Постепенно жизнь входила в свою колею, но весь поезд был омрачен страшным противостоянием – я почти не разговаривал с оператором Валеркой Федосовым и Гурченко, которые ополчились против меня. А я ни перед кем прощения просить не собирался за некомфортные условия: «Юрий Владимирович, вы, когда на фронте были, тоже ездили через день мыться в баню? Вот и потерпите недельку, ничего страшного. Умывальник есть, вода есть, хотите – нагреем вам». Но все это были пустяки – все равно было очень интересно. Животные были: ослы, верблюды, да еще моя собака. Я с собой взял собаку, черного терьера, – некуда ее было деть, и она жила в купе. Собака, когда впервые увидела осла, совершенно обалдела. Понюхала у него под хвостом, обернулась, и на лице у нее было написано: «А это что?»

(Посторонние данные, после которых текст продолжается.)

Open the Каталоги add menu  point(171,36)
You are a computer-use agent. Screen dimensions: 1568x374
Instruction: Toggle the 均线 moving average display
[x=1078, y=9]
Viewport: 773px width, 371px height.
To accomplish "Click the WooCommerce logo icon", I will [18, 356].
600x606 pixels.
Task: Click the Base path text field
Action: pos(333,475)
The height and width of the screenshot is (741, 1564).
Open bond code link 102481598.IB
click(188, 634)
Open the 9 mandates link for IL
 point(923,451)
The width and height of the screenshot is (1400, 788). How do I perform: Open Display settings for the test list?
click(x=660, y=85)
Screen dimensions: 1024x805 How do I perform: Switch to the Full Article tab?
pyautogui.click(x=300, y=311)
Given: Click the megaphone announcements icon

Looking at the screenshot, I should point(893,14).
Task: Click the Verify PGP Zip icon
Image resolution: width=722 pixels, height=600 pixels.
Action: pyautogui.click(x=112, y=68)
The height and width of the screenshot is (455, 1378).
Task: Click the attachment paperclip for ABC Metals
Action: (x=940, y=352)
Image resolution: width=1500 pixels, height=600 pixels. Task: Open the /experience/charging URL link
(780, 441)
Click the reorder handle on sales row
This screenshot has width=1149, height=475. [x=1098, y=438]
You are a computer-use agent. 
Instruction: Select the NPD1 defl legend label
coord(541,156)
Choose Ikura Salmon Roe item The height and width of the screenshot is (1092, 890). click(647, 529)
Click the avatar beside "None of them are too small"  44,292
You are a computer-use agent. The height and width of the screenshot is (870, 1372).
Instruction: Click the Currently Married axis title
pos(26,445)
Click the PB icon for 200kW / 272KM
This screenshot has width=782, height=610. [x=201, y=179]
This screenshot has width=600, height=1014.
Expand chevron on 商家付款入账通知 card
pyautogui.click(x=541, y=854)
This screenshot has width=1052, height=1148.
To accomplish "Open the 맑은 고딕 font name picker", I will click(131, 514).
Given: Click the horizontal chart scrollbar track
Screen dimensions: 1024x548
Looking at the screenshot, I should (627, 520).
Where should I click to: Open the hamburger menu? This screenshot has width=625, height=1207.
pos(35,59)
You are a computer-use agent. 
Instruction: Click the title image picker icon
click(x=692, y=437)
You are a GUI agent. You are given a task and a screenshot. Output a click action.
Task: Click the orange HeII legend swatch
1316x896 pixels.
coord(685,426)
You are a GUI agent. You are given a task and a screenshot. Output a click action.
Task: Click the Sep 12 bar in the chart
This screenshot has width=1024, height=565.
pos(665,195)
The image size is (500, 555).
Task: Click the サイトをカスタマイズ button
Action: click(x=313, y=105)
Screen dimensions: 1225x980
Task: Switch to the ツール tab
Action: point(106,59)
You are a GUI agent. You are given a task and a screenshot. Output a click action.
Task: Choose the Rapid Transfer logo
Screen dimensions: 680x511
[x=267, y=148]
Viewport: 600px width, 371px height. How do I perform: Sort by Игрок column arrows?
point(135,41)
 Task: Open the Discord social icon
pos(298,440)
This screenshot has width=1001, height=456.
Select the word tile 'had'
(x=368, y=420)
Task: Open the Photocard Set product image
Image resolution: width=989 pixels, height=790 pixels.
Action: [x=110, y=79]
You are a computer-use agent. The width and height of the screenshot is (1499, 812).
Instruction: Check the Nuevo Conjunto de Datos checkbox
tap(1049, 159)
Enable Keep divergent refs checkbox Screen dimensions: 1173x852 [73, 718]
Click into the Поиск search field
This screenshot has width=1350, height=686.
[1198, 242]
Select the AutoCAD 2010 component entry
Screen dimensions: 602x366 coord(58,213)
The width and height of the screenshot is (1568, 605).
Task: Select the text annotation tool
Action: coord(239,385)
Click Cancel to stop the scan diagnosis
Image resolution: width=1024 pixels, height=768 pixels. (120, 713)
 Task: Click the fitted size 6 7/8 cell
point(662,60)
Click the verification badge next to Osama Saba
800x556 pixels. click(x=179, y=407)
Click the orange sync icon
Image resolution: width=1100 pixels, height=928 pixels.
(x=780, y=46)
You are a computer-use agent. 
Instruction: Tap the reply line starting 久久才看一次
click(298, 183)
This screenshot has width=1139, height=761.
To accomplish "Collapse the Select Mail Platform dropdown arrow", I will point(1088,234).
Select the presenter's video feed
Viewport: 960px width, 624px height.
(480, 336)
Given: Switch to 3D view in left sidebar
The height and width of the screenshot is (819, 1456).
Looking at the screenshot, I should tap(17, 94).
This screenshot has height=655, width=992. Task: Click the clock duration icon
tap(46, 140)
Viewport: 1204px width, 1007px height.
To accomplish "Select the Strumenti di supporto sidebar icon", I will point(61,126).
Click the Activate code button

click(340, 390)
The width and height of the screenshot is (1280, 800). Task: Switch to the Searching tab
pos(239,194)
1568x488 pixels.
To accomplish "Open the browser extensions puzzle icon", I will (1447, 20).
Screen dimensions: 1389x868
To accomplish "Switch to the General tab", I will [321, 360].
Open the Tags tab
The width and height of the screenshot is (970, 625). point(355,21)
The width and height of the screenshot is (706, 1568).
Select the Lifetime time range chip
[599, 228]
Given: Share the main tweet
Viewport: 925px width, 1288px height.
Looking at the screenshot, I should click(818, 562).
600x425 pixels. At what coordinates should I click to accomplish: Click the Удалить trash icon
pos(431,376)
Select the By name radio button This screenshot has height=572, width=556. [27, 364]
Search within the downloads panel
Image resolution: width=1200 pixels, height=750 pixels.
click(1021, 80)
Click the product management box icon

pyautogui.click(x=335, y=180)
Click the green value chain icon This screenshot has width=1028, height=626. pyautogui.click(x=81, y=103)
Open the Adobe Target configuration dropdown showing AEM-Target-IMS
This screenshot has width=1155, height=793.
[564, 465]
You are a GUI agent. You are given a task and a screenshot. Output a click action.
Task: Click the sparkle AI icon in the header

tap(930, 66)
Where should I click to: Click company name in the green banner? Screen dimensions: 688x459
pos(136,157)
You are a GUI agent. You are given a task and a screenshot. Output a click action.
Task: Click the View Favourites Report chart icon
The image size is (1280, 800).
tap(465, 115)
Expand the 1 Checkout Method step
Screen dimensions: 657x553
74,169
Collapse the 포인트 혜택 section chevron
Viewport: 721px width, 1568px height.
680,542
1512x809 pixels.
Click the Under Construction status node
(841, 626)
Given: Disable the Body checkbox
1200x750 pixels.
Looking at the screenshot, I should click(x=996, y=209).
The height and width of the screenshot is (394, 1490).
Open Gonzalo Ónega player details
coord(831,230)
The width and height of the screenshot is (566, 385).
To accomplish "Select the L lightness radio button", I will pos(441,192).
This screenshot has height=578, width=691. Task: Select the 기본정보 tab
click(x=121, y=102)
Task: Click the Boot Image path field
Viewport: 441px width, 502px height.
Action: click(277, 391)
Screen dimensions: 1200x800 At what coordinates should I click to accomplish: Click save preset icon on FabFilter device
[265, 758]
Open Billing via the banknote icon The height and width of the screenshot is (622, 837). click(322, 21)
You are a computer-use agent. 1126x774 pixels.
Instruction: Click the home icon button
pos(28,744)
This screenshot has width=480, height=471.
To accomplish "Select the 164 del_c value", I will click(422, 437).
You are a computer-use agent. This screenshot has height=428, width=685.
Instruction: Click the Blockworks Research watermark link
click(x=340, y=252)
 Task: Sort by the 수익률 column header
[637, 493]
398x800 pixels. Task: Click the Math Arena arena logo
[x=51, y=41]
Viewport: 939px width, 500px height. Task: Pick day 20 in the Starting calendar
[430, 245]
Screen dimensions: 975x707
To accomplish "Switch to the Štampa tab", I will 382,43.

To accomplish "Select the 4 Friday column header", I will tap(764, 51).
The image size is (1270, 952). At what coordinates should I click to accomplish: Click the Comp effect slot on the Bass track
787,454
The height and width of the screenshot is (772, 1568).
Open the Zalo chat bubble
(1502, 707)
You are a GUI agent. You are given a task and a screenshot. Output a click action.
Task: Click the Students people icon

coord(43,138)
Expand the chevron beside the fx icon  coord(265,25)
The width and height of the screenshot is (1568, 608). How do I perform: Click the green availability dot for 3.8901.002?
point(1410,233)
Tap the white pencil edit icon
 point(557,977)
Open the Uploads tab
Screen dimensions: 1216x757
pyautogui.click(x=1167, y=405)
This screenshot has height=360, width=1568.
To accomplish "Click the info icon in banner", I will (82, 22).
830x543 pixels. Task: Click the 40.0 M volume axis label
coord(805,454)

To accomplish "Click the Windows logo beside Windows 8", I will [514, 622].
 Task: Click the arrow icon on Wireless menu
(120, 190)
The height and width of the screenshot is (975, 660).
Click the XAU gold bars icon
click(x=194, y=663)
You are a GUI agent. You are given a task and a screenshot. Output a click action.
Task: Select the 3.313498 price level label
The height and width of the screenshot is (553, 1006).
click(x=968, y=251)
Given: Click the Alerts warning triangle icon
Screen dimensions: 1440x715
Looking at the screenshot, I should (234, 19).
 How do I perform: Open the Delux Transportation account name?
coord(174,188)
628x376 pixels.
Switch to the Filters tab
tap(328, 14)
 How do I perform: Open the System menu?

Был еще смешной случай. Надо было снять то, что пролетает мимо глаз Лопатина: полуторка, красивая женщина, которая на секунду улыбнулась, и нет ее; верблюд… Сделали мне такой переезд. Поезд может стоять 25 минут, не больше. Надо быстренько снять. Верблюд как-то на меня нехорошо смотрит – но, на счастье, стоит боком. Я-то понимаю, что он харкнет – так харкнет, а пока стоит боком, можно как-то держаться. Стоим: женщина, верблюд и я. А у верблюда гон, кровь течет из носа от кольца. Ему хочется жить половой жизнью, а не сниматься в кино. И вдруг что-то происходит с лицом верблюда – он не то хохочет, не то улыбается. В общем, начинает приподнимать губу. Я, как мудак, стою и смотрю. И вдруг из-под губы – зеленая, страшно густая, как напалм, пена обдает меня с головы до ног.
А погода прекрасная – солнышко, – и группа вся наверху, на платформе. Группа к тому моменту меня ненавидела за то, что я не разрешал никому жить в Джамбуле. И я понимаю, что на платформе – ликование, Гурченко всем ставит шампанское. Как пахнет блевотина верблюда! Сорок тысяч братьев, которые пукнули, перед этим наевшись чесноку. Потрясывая кольчугой вонючей пены, которая застывает, я репетирую с этой артисткой – а полуторка сразу закрыла окна от меня. Я поднимаюсь, Светка кричит: «Разойдись, разойдись!» – и ведет меня куда-то по коридорам. Ни зайти в купе, ни что-нибудь задеть нельзя – сразу начнет вонять. Как-то меня отмыли, а вечером, по-моему, был бал в честь этого события.
Для чего все-таки было необходимо снимать эти сцены именно в поезде, а не в павильоне, как сделал бы, наверное, любой другой советский режиссер?
Была необходима атмосфера. Мы выстуживали старые довоенные вагоны – ставили свечки, кружки. Температура не могла быть меньше, чем 12 градусов мороза. Только тогда можно было начинать что-то делать – петь, разговаривать. Там уже не наврешь. Мы не делали того, что делают все: не снимали заоконный фон, чтобы потом монтировать с вагоном. Снимали купе, потом камера выезжала за окно, хотя за окном ничего не было: темнота и иногда огоньки. Мы записали все звуки старых вагонов. Кроме того, нас тащили два паровоза: время от времени они должны были гудеть, останавливаться, фукать. Мы создали атмосферу, в которой наврать мог только плохой оператор. А Федосов был замечательным оператором.